The reasons for judgment were made available on 16 February 2005. The applicant did not make any follow-up on its case or communicate with its legal practitioners to establish developments concerning its case. This Court was informed that the applicant next engaged Mr F.M. Katsande, who advised it of the problem after assuming agency about June 2005.
There was a further delay before corrective measures were taken. The respondent alleges that a letter was written by the applicant’s current legal practitioners on 12 May 2005, which is annexure ‘D’.
No explanation was obtained from the applicant’s former legal practitioners concerning their failure to act timeously. The excuse made for them by the applicant of an “administrative oversight due to pressure of work” is unacceptable. Litigants cannot be allowed to make such excuses for the failure by their legal practitioners to comply with the Rules of Court.

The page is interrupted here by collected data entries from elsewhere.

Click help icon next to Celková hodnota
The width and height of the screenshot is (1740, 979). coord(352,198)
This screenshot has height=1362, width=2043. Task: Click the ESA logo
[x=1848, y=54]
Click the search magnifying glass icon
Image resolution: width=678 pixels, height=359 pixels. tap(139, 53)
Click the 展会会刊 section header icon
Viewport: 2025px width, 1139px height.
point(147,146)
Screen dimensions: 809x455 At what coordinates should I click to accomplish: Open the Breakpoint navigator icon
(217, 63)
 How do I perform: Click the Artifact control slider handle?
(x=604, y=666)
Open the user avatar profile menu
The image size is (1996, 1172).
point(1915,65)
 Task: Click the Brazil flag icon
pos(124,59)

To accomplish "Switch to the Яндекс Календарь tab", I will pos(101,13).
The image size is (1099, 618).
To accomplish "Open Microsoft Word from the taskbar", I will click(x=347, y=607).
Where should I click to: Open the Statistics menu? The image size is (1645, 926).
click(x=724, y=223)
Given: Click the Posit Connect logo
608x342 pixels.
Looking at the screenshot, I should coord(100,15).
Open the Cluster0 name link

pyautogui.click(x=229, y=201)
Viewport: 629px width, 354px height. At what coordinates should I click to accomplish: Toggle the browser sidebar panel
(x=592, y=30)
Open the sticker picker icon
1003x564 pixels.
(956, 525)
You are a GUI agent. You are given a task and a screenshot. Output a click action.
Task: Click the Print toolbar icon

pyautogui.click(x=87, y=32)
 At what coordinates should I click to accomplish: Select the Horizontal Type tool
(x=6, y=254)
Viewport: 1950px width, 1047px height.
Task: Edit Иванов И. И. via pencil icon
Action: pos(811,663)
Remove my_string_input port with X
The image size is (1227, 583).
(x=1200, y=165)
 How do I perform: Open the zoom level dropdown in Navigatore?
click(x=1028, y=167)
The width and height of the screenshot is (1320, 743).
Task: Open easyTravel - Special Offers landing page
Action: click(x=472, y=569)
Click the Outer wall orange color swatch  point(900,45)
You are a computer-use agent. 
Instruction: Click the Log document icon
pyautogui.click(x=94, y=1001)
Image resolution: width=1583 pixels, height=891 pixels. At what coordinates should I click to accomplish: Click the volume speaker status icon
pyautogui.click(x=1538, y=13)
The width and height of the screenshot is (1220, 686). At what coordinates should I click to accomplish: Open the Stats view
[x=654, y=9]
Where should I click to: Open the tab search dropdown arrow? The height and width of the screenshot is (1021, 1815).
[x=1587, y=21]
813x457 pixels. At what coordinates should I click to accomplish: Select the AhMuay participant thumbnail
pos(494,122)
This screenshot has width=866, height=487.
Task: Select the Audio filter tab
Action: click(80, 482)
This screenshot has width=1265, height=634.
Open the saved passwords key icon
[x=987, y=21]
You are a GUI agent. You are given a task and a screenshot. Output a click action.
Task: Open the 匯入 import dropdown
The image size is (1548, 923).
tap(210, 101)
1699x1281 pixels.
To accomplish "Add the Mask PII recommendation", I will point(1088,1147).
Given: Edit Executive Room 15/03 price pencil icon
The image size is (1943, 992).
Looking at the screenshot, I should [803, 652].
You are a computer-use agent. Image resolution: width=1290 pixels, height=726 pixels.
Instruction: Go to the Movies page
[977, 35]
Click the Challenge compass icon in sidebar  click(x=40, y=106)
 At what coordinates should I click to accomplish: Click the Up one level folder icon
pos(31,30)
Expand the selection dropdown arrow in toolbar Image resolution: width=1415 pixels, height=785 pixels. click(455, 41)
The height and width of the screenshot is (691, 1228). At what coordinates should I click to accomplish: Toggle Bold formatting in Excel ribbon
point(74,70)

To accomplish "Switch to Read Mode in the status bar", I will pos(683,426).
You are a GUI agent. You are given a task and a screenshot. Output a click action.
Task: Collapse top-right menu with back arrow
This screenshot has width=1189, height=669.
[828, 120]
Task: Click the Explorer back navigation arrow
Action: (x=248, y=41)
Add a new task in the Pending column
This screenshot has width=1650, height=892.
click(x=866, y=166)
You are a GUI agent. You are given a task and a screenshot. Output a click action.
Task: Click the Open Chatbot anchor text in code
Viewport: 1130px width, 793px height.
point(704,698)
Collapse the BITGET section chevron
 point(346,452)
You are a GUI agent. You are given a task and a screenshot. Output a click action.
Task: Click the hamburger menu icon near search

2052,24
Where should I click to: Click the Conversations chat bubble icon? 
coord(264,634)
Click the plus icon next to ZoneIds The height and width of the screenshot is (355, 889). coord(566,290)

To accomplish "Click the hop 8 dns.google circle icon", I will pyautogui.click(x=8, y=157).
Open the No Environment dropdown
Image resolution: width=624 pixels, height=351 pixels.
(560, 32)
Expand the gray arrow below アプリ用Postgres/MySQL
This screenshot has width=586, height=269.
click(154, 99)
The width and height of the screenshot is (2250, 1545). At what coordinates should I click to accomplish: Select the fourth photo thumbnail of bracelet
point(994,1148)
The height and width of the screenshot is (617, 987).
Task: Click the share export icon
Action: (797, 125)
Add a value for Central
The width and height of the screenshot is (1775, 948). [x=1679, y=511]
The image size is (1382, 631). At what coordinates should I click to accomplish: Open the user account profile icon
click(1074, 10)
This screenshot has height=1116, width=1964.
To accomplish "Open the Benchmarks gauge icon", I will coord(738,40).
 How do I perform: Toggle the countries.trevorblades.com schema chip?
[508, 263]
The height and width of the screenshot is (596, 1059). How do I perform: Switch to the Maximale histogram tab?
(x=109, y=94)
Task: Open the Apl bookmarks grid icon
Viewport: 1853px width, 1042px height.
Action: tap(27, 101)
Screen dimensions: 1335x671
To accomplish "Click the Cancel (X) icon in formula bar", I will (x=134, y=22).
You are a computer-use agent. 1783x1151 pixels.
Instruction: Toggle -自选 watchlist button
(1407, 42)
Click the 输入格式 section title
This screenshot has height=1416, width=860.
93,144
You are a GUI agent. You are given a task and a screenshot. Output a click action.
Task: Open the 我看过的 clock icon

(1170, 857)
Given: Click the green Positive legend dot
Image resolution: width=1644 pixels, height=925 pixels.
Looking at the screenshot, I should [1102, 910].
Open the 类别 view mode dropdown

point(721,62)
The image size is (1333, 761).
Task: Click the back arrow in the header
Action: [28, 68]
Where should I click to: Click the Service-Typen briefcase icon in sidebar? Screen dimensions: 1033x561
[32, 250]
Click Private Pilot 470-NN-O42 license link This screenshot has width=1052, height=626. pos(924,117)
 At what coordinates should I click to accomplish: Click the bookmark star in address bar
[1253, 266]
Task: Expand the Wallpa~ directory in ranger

It is clear that the applicant has not given a satisfactory explanation for the delay.
I now turn to deal with a point that has influenced me in making my decision on this application.
The applicant’s contention is that the parties met and held discussions in order to resolve the matter. Some form of agreement was reached verbally. The parties were to put it in writing in draft form and then agree on the draft before it could be presented to the arbitrator as reflecting their agreement. The draft was prepared by the first respondent’s legal practitioners. However, the first respondent placed the draft before the arbitrator without seeking the approval of the applicant.
Mr Mutunami, the managing director of the applicant, is said to have stated as follows in his founding affidavit:
“It is not true that the parties came to an agreement as stated by the (first) respondent’s attorney in his letter of 28 August 2003, appended as D but rather the parties should have jointly formulated the suggested terms and conditions of settlement. This was not done and no settlement was reached within the contemplation of article 30 …”.
Indeed, where parties enter into an agreement verbally and agree that it be put in writing to reflect their agreement, both parties should approve the written agreement as reflecting what they agreed on. It would not assist the party that drafted the agreement to argue that it reflected what was agreed when the other party has not had sight of that agreement.
If the first respondent was certain that the draft reflected what was agreed there was no reason for him to present it as an agreement without the applicant having had sight of it. The first respondent clearly took the risk of the applicant disputing the contents of the draft document and this is what has since happened. It would not be proper, in the circumstances, to hold the applicant to an agreement that was never shown to it.
It is for this reason that I am prepared to grant the application to allow the applicant to contest the matter.
Rule 31(5) of the Rules gives a judge a discretion to grant relief on cause shown. It is my view that this is a proper case for me to exercise my discretion in favour of the applicant.
I therefore order as follows -
“(a) The delay in requesting the registrar of the High Court to transcribe the record and pay for the costs of the transcript or make an undertaking to do so be and is hereby condoned.
(b) The written request for the transcript of the record filed with the registrar of the High Court on 28 October 2004 be and is hereby deemed to be filed in terms of the Rules of the Supreme Court.
(c) The applicant will pay the costs this application.”